L'émergence d'un nouveau monde ?

La victoire de Trump saluée par la révolution conservatrice (ou la contre-révolution conservatrice) comme « l’émergence d’un nouveau monde » a de quoi nous faire bien rire.

 

La victoire de Trump saluée par la révolution conservatrice (ou la contre-révolution conservatrice, c'est selon) comme « l’émergence d’un nouveau monde » a de quoi nous faire bien rire.

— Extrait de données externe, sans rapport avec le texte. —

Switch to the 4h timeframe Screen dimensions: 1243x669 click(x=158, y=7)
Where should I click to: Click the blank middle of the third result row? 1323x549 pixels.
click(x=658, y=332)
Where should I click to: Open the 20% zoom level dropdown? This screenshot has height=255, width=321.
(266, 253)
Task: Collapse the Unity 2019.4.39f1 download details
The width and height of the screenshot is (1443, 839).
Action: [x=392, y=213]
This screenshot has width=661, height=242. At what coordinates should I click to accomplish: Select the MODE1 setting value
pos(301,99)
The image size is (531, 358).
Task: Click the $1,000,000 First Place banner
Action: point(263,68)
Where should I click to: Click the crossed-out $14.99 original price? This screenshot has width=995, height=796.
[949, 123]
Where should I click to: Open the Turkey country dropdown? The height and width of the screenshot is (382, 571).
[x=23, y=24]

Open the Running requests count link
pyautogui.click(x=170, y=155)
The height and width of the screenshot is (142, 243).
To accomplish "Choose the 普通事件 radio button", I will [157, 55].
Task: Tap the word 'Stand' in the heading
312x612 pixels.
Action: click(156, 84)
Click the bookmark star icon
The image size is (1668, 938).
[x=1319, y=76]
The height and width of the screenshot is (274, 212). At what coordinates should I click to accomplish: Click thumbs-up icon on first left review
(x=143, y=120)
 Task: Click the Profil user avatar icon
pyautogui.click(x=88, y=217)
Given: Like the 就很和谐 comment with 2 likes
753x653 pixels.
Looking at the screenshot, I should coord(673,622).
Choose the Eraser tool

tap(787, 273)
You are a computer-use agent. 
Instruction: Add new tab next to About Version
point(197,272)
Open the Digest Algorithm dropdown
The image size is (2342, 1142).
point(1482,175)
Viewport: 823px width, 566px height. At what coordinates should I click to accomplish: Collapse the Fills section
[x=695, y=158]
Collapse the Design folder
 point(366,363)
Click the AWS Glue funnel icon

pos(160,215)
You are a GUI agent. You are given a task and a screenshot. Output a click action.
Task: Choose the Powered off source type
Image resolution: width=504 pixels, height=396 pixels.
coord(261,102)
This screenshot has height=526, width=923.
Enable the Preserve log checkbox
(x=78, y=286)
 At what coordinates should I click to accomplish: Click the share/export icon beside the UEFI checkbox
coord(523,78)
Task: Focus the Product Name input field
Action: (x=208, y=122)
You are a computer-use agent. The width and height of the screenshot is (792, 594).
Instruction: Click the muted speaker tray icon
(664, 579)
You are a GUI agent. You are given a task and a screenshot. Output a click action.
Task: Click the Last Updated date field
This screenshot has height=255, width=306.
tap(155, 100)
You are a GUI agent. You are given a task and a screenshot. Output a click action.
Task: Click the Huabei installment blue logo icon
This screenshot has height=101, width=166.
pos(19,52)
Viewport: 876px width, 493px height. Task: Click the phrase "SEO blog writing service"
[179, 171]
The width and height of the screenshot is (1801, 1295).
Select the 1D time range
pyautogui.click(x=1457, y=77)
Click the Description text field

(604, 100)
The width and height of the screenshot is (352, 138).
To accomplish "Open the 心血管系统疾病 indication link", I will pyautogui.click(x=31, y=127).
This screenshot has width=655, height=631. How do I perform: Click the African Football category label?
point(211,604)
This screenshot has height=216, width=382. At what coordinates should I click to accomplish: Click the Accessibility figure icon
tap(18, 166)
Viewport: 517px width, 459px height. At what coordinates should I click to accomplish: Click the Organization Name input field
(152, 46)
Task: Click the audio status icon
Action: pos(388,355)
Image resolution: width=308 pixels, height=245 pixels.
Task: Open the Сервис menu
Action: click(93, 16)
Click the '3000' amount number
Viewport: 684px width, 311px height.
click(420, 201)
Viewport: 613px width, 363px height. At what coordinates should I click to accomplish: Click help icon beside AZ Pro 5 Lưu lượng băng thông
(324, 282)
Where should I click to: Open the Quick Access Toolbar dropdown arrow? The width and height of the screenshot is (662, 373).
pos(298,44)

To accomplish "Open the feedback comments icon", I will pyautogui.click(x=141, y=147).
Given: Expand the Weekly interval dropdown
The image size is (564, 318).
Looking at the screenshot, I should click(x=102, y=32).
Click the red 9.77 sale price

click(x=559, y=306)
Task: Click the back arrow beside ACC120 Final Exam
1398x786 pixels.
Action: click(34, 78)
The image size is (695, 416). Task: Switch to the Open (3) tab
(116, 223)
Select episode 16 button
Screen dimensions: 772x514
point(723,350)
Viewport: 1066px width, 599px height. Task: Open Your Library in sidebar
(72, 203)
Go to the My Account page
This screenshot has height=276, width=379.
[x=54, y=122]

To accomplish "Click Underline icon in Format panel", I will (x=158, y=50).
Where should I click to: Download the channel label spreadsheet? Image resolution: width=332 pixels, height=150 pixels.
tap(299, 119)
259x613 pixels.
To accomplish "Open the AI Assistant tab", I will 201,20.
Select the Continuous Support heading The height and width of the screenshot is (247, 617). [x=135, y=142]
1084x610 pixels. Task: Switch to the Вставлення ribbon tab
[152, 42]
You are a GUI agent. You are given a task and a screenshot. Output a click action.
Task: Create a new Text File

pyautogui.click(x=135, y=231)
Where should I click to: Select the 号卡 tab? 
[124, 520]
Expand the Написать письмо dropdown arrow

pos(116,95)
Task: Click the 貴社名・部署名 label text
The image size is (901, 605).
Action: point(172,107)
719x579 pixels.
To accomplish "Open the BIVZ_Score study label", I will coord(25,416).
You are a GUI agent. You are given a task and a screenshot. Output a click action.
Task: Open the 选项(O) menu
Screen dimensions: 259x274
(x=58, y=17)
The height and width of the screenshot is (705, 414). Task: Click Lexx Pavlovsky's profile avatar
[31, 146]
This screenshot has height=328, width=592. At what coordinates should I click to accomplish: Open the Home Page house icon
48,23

Donner le pouvoir au capitalisme pur et aux banques, continuer de raboter les droits du travail, baisser les rémunérations et augmenter la productivité, refonder l’Etat autoritaire et sécuritaire, blinder les frontières contre l’intrusion des vagues humaines de réfugiés, détruire le multiculturalisme et humilier les enjeux de la démocratie et du cosmopolitisme, c’est cela l’émergence d’un nouveau monde ?

Le niveau de réflexion saccagé par les clichés les plus stupides, les raccourcis les plus débiles sur les femmes, sur l'avortement, les homosexuels, sur les étrangers, sur les ouvriers, sur les fonctionnaires, sur les profs, sur les élites etc., la prime donnée à l’hystérique qui excitera le plus les esprits les plus faibles et les plus fermés, les esprits les plus haineux, la prime donnée à l’imbécile qui fera naitre les oppositions les plus crues et les plus méchantes entre les « élites » et le « peuple » (comme si existait ça les « élites » et le  « peuple » ?),  entre la société nationale et la mondialisation, entre les banlieues et la bonne société civile, entre le peuple et l’establishment etc., c’est cela l’émergence d’un nouveau monde ?

Le discours sur la « trahison » des élites et l’illusion qu’on va enfin donner au peuple la vérité qui va le sauver, c’est cela l’émergence d’un nouveau monde ? Non c’est l’émergence d’une nouvelle démagogie, celle de « l’anti bien pensance ». C’est facile et ça devient vite un nouveau cliché de présenter les choses du point de vue du réel contre l’idéal. Certains écrivains s’en servent à merveille. Mais au nom de quoi faut-il oublier nos idéaux ? C’est cela l’émergence d’un nouveau monde ? C’est plutôt convergent avec le cynisme de l’argent qui lui n’a aucune valeur.

C’est vieux comme le monde et ça sent le renfermé, de l’archi connu et du rebattu... C’est ça le nouveau monde ? L’esclavage salarié pour tous, l’ordre de fer de la sécurité et de l’autorité comme nouvel opium du peuple, la haine toujours plus accrue des exclus du système, l’aveuglement des  « élites » dans l’économie mondialisée des banques et les impasses de la croissance, l’effondrement des classes moyennes et le basculement général vers l’accroissement de plus en plus apparent du malaise dans la civilisation, c’est ça le nouveau monde ?

On fera avaler une fois de plus au « peuple » les préjugés de la classe dominante : « Les idées dominantes d’une époque sont les idées de la classe dominante » disait déjà cette vieillerie de Marx. Pardon pour le « nouveau monde ».